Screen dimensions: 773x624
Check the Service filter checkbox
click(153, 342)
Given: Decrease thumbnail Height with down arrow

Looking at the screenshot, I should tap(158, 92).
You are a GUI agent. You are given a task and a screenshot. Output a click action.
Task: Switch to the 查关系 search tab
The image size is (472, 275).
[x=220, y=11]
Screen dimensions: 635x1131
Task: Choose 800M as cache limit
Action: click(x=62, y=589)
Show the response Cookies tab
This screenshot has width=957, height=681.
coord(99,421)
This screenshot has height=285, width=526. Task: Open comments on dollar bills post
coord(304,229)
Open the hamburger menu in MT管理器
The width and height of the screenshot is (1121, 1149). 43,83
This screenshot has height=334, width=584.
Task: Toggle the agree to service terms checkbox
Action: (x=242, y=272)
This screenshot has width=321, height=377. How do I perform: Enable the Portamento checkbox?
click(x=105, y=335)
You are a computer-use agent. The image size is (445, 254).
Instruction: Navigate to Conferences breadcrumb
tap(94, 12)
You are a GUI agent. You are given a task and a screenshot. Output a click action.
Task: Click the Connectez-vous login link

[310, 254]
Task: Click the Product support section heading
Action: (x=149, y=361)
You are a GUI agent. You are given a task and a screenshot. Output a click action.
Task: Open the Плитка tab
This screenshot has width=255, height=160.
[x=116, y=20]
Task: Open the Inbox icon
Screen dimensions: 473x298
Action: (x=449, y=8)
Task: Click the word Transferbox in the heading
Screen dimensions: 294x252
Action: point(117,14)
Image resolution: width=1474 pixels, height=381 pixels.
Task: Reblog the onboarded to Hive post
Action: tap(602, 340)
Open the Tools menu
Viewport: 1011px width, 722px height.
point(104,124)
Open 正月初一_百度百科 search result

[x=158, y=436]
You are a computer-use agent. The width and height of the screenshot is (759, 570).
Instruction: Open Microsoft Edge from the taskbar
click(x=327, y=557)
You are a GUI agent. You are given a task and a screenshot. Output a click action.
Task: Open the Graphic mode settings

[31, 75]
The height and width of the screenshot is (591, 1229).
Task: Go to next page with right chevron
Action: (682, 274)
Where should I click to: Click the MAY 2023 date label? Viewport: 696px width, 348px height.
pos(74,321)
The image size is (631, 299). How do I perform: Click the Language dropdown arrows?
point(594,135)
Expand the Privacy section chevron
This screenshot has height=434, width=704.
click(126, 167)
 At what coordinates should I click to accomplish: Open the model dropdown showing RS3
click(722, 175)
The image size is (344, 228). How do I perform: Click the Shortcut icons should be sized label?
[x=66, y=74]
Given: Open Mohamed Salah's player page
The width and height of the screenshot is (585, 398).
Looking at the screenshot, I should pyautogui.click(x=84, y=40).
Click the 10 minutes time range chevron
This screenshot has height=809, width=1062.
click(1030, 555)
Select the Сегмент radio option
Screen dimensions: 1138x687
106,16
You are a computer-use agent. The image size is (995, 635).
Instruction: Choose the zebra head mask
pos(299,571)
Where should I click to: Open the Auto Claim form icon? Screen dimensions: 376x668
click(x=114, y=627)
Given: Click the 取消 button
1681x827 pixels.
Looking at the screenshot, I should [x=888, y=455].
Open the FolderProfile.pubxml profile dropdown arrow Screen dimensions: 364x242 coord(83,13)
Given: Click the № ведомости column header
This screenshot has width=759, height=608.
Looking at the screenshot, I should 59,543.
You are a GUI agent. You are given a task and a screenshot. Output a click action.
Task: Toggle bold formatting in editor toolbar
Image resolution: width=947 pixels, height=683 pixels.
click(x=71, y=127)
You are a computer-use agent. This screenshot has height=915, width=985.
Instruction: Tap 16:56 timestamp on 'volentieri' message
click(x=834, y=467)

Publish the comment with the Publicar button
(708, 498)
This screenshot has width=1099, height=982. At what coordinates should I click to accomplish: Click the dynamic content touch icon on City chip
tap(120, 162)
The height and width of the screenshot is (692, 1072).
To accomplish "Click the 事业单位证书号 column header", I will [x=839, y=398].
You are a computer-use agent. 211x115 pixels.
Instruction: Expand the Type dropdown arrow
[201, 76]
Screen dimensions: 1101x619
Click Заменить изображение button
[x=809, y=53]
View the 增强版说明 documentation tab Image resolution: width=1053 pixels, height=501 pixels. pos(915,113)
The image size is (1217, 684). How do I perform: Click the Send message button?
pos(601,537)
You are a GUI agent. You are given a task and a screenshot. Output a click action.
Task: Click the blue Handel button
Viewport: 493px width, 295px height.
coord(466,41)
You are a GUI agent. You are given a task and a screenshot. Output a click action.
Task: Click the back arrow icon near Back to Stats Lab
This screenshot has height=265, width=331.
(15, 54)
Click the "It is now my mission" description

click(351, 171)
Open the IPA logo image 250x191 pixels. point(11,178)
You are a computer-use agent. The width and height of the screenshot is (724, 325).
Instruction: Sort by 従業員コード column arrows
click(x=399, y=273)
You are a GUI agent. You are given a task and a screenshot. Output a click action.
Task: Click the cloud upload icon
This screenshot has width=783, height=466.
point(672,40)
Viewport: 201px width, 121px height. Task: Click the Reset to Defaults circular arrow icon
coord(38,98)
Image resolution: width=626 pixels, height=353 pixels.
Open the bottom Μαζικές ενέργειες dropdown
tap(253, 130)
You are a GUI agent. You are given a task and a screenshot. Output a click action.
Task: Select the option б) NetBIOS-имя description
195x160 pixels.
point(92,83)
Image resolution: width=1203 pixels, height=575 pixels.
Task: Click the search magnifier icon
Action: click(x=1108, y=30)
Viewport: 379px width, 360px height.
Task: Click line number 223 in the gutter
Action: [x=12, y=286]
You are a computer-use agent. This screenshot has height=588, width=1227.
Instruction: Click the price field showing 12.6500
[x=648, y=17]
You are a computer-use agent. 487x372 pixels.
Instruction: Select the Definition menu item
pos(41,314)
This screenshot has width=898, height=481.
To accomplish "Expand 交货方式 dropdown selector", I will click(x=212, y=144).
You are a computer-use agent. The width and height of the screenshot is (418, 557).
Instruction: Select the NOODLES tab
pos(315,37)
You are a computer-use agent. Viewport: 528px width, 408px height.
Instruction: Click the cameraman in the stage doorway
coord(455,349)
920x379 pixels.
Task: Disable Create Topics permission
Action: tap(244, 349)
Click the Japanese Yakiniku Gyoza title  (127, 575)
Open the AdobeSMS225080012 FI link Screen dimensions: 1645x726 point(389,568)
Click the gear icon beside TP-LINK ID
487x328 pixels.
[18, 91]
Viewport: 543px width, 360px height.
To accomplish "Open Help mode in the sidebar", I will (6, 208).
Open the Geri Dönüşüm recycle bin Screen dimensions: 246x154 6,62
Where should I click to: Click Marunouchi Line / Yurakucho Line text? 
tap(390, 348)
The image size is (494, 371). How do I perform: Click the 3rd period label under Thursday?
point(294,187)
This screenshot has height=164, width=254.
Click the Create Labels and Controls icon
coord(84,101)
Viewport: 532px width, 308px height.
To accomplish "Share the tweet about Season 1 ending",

- _THE PROBLEM_
Go through the material above and output exactly the lines from the one containing "This screenshot has width=783, height=466." through the one containing "You are a computer-use agent. Viewport: 528px".

- _SOLVED EXERCISE_
This screenshot has width=783, height=466.
point(672,40)
Viewport: 201px width, 121px height. Task: Click the Reset to Defaults circular arrow icon
coord(38,98)
Image resolution: width=626 pixels, height=353 pixels.
Open the bottom Μαζικές ενέργειες dropdown
tap(253, 130)
You are a GUI agent. You are given a task and a screenshot. Output a click action.
Task: Select the option б) NetBIOS-имя description
195x160 pixels.
point(92,83)
Image resolution: width=1203 pixels, height=575 pixels.
Task: Click the search magnifier icon
Action: click(x=1108, y=30)
Viewport: 379px width, 360px height.
Task: Click line number 223 in the gutter
Action: [x=12, y=286]
You are a computer-use agent. This screenshot has height=588, width=1227.
Instruction: Click the price field showing 12.6500
[x=648, y=17]
You are a computer-use agent. 487x372 pixels.
Instruction: Select the Definition menu item
pos(41,314)
This screenshot has width=898, height=481.
To accomplish "Expand 交货方式 dropdown selector", I will click(x=212, y=144).
You are a computer-use agent. The width and height of the screenshot is (418, 557).
Instruction: Select the NOODLES tab
pos(315,37)
You are a computer-use agent. Viewport: 528px width, 408px height.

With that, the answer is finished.